Aloe extract vs. gel
Perhaps this goes without saying, but a product infused with aloe extract might not yield the same results as slathering on a fresh aloe gel. That’s not to say those aloe-infused products aren’t worth your while—they can certainly have some skin-soothing benefits, and many formulas are laced with other hydrating players as well!—but if you’re attempting to soothe a sunburn or are just generally looking for straight-up aloe, a 100% pure gel is your best bet.
Although, you might not want to snag any aloe gel from the drugstore and slather on. Try to use a pure, fresh aloe leaf if you can (like from your local grocery store or farmer’s market), as many commercial gels can include irritating fragrances or preservatives.
“Fresh aloe vera is best, as the medicinal properties deteriorate over time. Many commercial aloe vera gels and juices contain other ingredients such as preservatives,” says California dermatologist Cynthia Bailey, M.D., a diplomate of the American Board of Dermatology.
Bonus points if you grow your own aloe plant and harvest the fresh gel yourself: See here for a full guide. And if you do opt for a commercial gel? Just make sure it’s from a brand you trust.

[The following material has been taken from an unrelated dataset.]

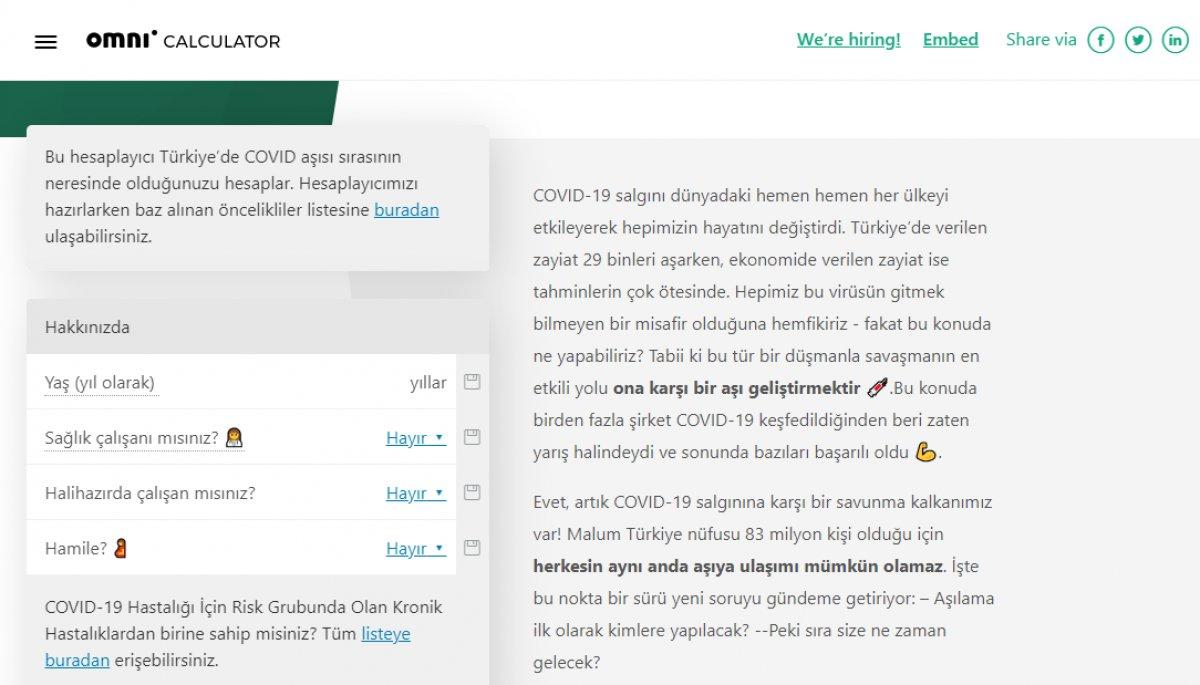Follow the buradan link for the priority list
1200x685 pixels.
406,210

Are there any side effects?
Generally, no. Aloe, as mentioned, is an incredible hydrator and anti-inflammatory, but you should always patch-test before applying it all over your skin, just to make sure you don’t have a reaction. As one scholarly review reads, “It may cause redness, burning, stinging sensation and rarely generalized dermatitis in sensitive individuals. Allergic reactions are mostly due to anthraquinones, such as aloin and barbaloin.”
Again, it’s not common, but a reaction is not impossible, either. Of course, if you use a commercial gel with artificial fragrance or irritating preservatives, those additives cause a reaction as well. We should also warn against drinking the juice or consuming the gel—while using aloe topically is considered safe, there are plenty of health concerns from taking it internally.
“Despite the emergence of many new botanical ingredients in skin care, aloe has been used in the skin for centuries and has proven skin benefits,” explains Zeichner. In other words, while it may not be the newest, trendiest skin care ingredient on the market, aloe vera is tried and trusted, and its benefits are backed by plenty of research.